Lincoln, Neb., Jan. 15, 2013 -- Contrary to long-held misconceptions, trees never stop growing during their lifespans, a new study has found.
In fact, as they age, their growth accelerates, even after they've reached massive sizes. This means that older trees play a substantial and disproportionate role in the Earth's carbon cycle -- one of the cycles that makes Earth capable of sustaining life.
The groundbreaking findings are in a new study co-authored by University of Nebraska-Lincoln biologist Sabrina Russo and published today in Nature.Researchers analyzed the compiled biomass growth measurements of 673,046 trees belonging to 403 species from various temperate and tropical regions across six continents.
They concluded that for most tree species, mass growth rate continues to increase with their size, with some species' largest trees growing by a mass equivalent to a mid-sized tree in a single year.

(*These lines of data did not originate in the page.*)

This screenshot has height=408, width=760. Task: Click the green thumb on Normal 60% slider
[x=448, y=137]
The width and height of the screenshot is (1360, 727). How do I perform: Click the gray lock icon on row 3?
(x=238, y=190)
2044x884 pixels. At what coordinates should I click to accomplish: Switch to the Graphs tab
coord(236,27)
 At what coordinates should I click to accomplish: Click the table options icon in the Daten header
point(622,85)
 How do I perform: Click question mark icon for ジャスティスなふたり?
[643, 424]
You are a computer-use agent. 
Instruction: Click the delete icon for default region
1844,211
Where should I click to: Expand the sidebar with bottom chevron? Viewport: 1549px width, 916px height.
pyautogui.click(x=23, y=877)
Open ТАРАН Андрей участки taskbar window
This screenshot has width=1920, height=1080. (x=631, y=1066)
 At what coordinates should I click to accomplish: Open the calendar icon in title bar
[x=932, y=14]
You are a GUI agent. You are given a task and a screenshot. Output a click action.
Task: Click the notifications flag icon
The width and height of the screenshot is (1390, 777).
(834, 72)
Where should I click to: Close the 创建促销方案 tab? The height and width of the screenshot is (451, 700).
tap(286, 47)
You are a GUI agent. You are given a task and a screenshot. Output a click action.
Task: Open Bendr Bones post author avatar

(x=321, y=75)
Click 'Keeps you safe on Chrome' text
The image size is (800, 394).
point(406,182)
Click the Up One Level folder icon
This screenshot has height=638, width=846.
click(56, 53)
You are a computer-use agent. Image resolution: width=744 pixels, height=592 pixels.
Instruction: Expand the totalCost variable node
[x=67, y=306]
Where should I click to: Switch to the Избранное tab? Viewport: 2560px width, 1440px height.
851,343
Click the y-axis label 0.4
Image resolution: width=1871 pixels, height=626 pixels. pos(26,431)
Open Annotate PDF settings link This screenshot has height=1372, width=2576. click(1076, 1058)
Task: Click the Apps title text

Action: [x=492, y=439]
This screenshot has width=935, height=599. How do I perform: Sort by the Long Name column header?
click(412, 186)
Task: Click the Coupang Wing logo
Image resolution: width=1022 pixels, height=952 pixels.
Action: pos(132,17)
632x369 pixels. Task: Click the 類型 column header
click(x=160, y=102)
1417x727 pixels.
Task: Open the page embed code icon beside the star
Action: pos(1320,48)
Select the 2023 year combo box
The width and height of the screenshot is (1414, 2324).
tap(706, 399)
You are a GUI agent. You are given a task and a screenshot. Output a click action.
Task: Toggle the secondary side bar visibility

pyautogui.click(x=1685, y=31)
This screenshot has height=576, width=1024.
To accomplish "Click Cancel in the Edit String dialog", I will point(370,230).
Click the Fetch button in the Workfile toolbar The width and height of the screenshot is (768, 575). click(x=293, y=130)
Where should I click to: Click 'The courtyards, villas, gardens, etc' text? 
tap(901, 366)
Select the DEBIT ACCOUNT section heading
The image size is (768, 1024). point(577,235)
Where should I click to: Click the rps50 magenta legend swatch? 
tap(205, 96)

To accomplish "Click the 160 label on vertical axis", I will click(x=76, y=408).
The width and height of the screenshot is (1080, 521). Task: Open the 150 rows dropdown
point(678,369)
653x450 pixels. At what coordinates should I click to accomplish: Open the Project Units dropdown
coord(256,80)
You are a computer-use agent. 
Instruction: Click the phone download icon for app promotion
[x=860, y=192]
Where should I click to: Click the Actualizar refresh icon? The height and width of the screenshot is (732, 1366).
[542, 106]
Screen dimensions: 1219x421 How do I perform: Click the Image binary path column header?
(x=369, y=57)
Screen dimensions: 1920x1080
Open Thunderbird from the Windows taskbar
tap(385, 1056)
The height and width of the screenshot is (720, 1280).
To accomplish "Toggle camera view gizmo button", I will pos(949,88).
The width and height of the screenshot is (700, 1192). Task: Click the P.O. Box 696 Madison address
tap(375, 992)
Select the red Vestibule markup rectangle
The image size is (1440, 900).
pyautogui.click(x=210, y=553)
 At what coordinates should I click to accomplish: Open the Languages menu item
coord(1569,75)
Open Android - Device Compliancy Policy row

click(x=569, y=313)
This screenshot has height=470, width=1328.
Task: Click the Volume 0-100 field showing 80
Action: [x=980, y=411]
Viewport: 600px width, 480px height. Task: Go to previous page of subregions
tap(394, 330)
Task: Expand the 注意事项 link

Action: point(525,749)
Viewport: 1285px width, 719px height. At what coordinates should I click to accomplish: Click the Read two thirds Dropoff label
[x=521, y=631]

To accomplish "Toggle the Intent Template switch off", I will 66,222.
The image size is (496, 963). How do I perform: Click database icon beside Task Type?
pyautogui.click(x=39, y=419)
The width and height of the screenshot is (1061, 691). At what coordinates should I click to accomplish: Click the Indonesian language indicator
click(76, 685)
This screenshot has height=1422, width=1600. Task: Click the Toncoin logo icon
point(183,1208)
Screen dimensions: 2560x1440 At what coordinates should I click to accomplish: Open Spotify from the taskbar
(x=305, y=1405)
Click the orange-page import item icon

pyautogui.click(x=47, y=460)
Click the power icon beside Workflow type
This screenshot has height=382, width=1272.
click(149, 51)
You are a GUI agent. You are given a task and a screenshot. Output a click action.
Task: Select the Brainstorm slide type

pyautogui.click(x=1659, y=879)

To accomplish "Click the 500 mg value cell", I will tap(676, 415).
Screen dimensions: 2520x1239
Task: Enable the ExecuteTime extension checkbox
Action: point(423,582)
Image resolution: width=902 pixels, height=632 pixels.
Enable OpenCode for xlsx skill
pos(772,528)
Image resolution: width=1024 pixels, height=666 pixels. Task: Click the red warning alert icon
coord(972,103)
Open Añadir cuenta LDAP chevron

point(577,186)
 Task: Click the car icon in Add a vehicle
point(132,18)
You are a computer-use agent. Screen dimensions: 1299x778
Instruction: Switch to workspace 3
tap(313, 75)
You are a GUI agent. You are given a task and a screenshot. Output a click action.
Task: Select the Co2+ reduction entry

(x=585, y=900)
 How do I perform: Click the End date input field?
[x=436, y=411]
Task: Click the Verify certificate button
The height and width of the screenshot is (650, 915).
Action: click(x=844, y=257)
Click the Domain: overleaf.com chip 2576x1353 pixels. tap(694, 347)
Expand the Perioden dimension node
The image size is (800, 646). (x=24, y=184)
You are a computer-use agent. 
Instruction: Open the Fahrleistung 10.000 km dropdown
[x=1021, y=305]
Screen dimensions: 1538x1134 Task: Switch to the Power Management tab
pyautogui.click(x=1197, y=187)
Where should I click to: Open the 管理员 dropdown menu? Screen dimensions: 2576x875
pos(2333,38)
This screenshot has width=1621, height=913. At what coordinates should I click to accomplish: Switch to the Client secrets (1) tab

"Looking at data from whole forests -- that is, all trees in a forest considered together as a unit -- it is often found that forest productivity declines with the age of the forest, but that does not mean that the growth of the oldest trees declines," said Russo, a forest ecologist in UNL's School of Biological Sciences. "What turns out to be key to understanding tree growth is to examine the growth pattern of each individual, not just the forest stand as a whole."
In addition to discovering this property of tree growth, the conclusions also contribute to understanding the global carbon cycle because trees, like all plants, take up carbon dioxide from the air and sequester it in their biomass.
"About 50 percent of a tree's wood is carbon, so a rapidly growing, large, old tree can remove huge amounts of carbon from the atmosphere, through an enormous photosynthetic flux -- far more than a younger, smaller tree can," Russo said.
"While they are alive, these giant elders of the forest play a disproportionately important role in a forest's carbon dynamics."
While 38 researchers from 29 institutions collaborated on the study, Russo was instrumental in the research. She contributed to development of the data analysis methods, as well as the analysis and interpretation of the results.
Russo's principal research site in Lambir Hills National Park in Malaysia on the island of Borneo also lent data to the study for 76 Southeast Asian tree species.